The Subjunctive Mood

La Botz , through his narrator, again subverts the traditional role of author in commenting on how the tone of the novel might have been different. In another “aside” Dirk muses on how his story could have been different had he written the novel in the subjunctive mood, looking at the “what ifs” and the “maybes”.    He tells us, “The subjunctive mood deals with matters of uncertainty and doubt, questions of fear and judgment, issues of necessity and obligation, opposition and possibility.”  Would the left, and his own organization, have been more successful had it acknowledged uncertainty, curiosity and questions about strategy, rather than putting forth strategies with absolute certainty.  Would uncertainty have allowed I.S. members and union organizers more creative space to develop real human, rather than instrumental, connections with other organization members and with members of the working class.  La Botz, through the subjective lens of his narrator Dirk, is asking whether socialism could benefit from a little less hubris and a little more humility.

Radioactive Radicals raises questions that are so important today, given the current state of chaos, hysteria and fear that define the world we live in.  Trying to replicate the methods of the Russian Revolution seems not to have helped us work through the political miasma surrounding us.  Can our mistakes help a new generation of idealistic young leftists as they confront a world of increasing authoritarianism, the threat of a Trump presidency, and the existential effects of environmental climate change?  Can we help them recognize that reality is constantly changing, and political responses and political leadership must also change accordingly? Can we help young radicals express their concerns, their questions and their uncertainties.  Can our mistakes help them gain the strength to break free of old strategies, so they are free to create a new vision of how to transform themselves and the world? Can we help them treat each other with respect and realize that how we behave now has implications for the kind of socialism we want?

There is so much more to this novel that could be discussed.

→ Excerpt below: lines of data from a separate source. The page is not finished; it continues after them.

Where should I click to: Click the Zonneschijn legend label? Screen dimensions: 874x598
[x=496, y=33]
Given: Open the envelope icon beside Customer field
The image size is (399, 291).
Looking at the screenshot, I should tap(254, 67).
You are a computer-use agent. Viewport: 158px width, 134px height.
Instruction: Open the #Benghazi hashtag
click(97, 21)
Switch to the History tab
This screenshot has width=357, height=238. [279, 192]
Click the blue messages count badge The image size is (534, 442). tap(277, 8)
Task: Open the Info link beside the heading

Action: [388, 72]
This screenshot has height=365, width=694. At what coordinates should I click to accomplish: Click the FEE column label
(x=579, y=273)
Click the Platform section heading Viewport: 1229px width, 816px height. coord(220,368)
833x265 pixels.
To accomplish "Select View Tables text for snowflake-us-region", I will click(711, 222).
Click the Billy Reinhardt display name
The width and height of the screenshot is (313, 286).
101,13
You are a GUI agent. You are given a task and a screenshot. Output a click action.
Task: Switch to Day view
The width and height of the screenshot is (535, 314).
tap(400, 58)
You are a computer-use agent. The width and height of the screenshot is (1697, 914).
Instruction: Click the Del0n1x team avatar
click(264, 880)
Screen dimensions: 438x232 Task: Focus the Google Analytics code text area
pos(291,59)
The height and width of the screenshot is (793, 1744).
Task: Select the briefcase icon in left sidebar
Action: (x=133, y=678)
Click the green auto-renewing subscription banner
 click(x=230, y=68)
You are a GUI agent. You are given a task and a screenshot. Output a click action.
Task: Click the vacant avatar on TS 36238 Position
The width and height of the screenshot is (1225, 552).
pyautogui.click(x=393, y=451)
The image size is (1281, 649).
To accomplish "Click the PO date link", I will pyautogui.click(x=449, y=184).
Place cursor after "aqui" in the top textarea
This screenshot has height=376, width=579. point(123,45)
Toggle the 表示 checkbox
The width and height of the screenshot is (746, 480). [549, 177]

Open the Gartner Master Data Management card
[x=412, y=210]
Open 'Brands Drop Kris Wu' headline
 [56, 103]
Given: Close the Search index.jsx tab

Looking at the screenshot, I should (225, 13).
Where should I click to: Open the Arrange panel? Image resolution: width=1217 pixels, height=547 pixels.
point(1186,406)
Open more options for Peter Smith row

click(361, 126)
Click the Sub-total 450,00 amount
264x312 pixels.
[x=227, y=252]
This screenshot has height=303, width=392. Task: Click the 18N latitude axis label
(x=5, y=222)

I imagine and hope that readers will be discussing and arguing about it for some time.

Notes

  1. Independent Socialists in the book, but surely International Socialists, I.S.
  2. Many of La Botz’s lengthy and detailed descriptions of the union movement, the labor bureaucracy and the influence of the Mafia, bring to mind the long and detailed descriptions of the whaling industry in Herman Melville’s Moby Dick. Both authors aim to immerse their readers in the meaning and importance of their subjects, giving more immediacy and context for the other parts of the narrative and the struggles of the characters
  3. Weir, Stan, personal letter 3/19/73, and “Working Class Cultures” in SingleJack Solidarity, U of Minnesota Press, 2004.
  4. It is interesting to contrast La Botz’s novelistic depiction of Chavez with Frank Bardacke’s historical account—they deal with the same subject and with the same perspective but in radically different ways. See, Bardacke, Frank, Trampling Out the Vintage: Cesar Chavez and the Two Souls of the United Farm Workers, Verso Press, 2012.
  5. Almost mirroring Marx’s statement,” The traditions of all dead generations weighs like a nightmare on the brains of the living.” “The 18th Brumaire of Louis Bonaparte”, in Karl Marx and Frederick Engels, Selected Works, Vol 1, (Foreign Lang Publishing House, Moscow 1962, p 247)
  6. Weir, Stan, “Anytime the organization demands loyalty without taking into account the need to maintain other, more primary loyalties, it is setting up a form of suicide.” Personal letter 3/22/1972.
  7. Serge, Victor, Notebooks , NYRB, 2012, p. 398. Most readers will know Victor Serge as a revolutionary oppositionist writer during and after the Russian Revolution.
  8. Serge, Victor, Notebooks, 124.
About Author
Martha Sonnenberg is a retired physician and former consultant in hospital quality and safety.